According to full-year 2025 figures released by both companies, BYD sold 2.26 million electric vehicles, up nearly 28% year on year. Tesla delivered just 1.6 million vehicles, down 8.6%—its steepest annual decline on record and the second consecutive year of falling sales. The reversal is especially striking given that BYD does not yet sell passenger EVs in the US, while China remains Tesla’s second-largest market.

Tesla’s slowdown became more pronounced in the fourth quarter, when deliveries fell 15.6% from a year earlier to about 418,000 vehicles. Analysts point to a pull-forward effect in the US, where buyers rushed to secure vehicles before the $7,500 federal EV tax credit expired on October 1. With the US accounting for nearly half of Tesla’s revenue, the cliff-edge impact was hard to offset elsewhere—particularly as other automakers also reported weak late-year EV demand in the American market.

Beyond incentives, Tesla is confronting structural headwinds. After years of near-50% annual delivery growth, momentum stalled in 2024 and deteriorated further in 2025 amid intensifying competition from both Chinese rivals and legacy automakers. The company has also faced consumer backlash tied to the political activities of CEO Elon Musk, including protests and vandalism at Tesla sites in the US and Europe when Musk took on a high-profile role in the Trump administration. Cheaper versions of the Model 3 and Model Y helped at the margin, but reduced range and stripped-down features limited their appeal.

BYD’s ascent, however, has not been effortless. The Shenzhen-based automaker secured global leadership in the midst of a brutal price war in China that has squeezed margins and forced aggressive overseas expansion—often into markets erecting tariffs and regulatory barriers. While total BYD sales, including hybrids, topped 4.6 million units last year, growth slowed to its weakest pace in five years, and profits declined in the second and third quarters.

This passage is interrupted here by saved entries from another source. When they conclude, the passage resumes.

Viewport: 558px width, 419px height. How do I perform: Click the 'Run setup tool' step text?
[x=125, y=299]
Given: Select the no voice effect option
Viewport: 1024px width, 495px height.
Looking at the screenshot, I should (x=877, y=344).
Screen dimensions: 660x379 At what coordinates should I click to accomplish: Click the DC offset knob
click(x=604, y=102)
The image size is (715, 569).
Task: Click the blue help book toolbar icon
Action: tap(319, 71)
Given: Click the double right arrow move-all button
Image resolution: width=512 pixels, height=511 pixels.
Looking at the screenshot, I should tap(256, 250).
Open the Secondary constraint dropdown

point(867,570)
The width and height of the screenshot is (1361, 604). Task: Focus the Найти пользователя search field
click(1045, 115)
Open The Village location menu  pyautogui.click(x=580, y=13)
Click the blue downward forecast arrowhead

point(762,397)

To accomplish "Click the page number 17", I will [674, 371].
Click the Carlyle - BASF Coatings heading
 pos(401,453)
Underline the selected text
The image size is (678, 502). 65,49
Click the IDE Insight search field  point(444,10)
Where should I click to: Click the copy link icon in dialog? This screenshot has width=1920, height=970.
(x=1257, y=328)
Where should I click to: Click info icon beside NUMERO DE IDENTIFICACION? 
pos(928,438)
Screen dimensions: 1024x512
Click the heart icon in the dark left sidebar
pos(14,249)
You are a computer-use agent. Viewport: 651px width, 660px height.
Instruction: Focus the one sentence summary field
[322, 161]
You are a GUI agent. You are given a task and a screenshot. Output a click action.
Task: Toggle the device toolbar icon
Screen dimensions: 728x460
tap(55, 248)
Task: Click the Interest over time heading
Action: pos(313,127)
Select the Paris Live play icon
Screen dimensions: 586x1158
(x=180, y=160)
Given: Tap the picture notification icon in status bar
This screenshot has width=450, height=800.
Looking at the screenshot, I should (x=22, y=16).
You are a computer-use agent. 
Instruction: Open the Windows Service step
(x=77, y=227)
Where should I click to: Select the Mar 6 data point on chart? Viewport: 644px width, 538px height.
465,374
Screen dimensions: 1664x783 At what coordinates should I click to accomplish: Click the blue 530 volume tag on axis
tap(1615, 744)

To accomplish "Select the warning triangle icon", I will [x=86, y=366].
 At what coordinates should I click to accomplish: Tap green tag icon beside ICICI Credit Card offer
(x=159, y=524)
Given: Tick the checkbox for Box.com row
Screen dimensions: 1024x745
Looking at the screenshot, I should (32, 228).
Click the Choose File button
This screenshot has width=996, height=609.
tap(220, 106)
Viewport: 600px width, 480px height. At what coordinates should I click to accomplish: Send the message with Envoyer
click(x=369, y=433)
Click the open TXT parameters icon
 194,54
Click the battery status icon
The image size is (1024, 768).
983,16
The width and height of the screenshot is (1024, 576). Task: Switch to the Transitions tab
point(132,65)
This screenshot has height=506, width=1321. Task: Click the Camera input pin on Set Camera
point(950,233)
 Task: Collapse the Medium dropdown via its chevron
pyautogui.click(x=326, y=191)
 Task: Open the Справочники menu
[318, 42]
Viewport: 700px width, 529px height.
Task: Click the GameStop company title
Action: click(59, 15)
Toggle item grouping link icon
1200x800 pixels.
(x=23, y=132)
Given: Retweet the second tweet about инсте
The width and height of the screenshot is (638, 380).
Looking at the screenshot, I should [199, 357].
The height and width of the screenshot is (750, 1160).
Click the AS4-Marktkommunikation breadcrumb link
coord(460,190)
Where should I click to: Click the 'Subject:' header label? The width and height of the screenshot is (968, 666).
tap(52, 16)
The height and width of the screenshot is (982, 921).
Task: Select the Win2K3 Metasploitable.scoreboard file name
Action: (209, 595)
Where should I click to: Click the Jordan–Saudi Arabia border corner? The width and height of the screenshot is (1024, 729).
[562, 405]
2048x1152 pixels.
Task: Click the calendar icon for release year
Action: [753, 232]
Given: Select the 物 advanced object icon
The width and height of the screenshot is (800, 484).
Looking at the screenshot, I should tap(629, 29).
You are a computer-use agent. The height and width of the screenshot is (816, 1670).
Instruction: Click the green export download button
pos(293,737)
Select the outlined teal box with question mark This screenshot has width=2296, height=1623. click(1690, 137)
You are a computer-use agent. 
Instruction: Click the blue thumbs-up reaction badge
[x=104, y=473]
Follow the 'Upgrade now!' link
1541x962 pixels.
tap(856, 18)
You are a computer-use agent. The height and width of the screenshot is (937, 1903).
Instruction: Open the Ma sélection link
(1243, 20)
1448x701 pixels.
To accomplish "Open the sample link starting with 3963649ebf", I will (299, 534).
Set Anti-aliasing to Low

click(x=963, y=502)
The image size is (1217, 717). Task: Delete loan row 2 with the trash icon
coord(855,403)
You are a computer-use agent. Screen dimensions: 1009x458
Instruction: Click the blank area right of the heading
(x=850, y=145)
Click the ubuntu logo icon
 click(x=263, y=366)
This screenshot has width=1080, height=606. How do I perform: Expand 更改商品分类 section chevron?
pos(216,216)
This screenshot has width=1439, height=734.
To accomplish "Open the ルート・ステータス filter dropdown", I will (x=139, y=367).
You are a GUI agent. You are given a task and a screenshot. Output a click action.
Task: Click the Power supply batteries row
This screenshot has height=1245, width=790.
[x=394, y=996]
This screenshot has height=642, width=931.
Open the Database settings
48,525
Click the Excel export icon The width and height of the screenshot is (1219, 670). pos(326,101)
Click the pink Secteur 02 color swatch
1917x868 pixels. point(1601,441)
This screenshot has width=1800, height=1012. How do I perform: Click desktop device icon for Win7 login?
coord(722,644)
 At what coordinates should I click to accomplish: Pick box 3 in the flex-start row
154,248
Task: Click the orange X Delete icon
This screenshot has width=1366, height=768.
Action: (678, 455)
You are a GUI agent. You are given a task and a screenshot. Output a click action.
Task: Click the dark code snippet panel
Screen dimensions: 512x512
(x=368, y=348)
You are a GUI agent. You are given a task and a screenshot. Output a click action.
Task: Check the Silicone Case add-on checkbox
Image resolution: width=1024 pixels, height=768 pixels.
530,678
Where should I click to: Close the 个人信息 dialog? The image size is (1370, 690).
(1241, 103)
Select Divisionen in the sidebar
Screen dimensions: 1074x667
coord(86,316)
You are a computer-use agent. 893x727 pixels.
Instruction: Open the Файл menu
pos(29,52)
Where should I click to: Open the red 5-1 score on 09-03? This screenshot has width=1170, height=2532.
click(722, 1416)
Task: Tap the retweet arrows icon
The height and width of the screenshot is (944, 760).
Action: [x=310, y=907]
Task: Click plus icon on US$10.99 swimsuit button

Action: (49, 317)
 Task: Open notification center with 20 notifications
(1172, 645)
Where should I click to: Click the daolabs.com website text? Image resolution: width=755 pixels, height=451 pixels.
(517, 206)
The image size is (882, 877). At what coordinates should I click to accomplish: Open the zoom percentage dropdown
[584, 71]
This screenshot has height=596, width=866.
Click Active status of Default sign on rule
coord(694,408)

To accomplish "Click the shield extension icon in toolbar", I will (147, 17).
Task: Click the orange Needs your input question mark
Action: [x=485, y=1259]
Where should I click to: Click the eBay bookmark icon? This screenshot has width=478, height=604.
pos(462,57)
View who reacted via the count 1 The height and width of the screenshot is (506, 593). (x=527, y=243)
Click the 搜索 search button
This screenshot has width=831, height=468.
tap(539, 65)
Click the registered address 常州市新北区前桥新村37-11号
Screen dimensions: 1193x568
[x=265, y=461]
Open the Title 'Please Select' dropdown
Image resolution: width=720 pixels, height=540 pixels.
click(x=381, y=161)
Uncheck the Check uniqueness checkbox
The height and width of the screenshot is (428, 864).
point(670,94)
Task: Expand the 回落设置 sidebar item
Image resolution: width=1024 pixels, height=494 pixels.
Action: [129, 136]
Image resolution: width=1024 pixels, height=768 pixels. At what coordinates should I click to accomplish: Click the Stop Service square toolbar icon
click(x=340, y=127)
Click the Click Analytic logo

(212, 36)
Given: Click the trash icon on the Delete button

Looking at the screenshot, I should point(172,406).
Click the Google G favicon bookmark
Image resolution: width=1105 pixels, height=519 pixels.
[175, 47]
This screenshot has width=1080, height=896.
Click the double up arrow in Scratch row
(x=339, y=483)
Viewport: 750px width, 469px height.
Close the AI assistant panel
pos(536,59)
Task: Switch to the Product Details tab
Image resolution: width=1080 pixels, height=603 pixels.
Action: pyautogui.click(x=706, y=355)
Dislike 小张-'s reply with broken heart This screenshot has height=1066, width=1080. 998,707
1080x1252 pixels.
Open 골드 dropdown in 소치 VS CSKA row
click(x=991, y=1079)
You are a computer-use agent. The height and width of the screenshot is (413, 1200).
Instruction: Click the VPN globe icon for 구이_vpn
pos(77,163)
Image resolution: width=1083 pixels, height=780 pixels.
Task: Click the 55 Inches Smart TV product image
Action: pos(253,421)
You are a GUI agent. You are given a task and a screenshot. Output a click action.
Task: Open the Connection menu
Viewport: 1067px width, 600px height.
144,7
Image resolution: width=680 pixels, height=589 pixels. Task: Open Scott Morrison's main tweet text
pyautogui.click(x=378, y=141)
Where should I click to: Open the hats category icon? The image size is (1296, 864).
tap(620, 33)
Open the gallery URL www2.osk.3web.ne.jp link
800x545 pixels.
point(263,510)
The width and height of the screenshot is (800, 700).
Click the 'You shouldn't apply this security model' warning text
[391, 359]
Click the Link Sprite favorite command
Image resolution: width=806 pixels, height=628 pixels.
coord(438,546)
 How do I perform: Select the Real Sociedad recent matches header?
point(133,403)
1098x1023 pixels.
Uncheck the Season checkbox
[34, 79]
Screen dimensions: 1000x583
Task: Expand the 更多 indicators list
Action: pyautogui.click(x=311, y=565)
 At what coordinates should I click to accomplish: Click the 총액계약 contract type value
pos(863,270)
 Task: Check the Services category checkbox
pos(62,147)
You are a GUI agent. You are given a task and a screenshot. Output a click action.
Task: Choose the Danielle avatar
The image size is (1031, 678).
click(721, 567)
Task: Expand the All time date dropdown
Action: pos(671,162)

Competition at home remains fierce. China’s auto market hosts roughly 150 brands and more than 50 EV manufacturers, with challengers such as Geely, Leapmotor, and even smartphone maker Xiaomi steadily chipping away at BYD’s dominance. Market share has slipped from 35% in 2023 to about 29% in the first 11 months of 2025. Speaking to investors in December, Chairman and CEO Wang Chuanfu conceded that BYD’s technological edge is narrowing, though he promised a new wave of innovation.

Investors, meanwhile, continue to give Tesla the benefit of the doubt. Despite falling deliveries, the stock rose 18.6% in 2025, buoyed by faith in Musk’s long-term vision—from robotaxis to humanoid robots. Yet reality has lagged rhetoric: Tesla’s robotaxi service currently operates in only two US cities, far short of its promised national footprint.

The broader takeaway is clear. The EV race has entered a new phase—one defined not by a single dominant leader, but by relentless competition, thinner margins, and regional fragmentation. Tesla is no longer unchallenged, and BYD’s crown comes with mounting pressure. For the global auto industry, leadership in electric vehicles is no longer a destination—it is a moving target.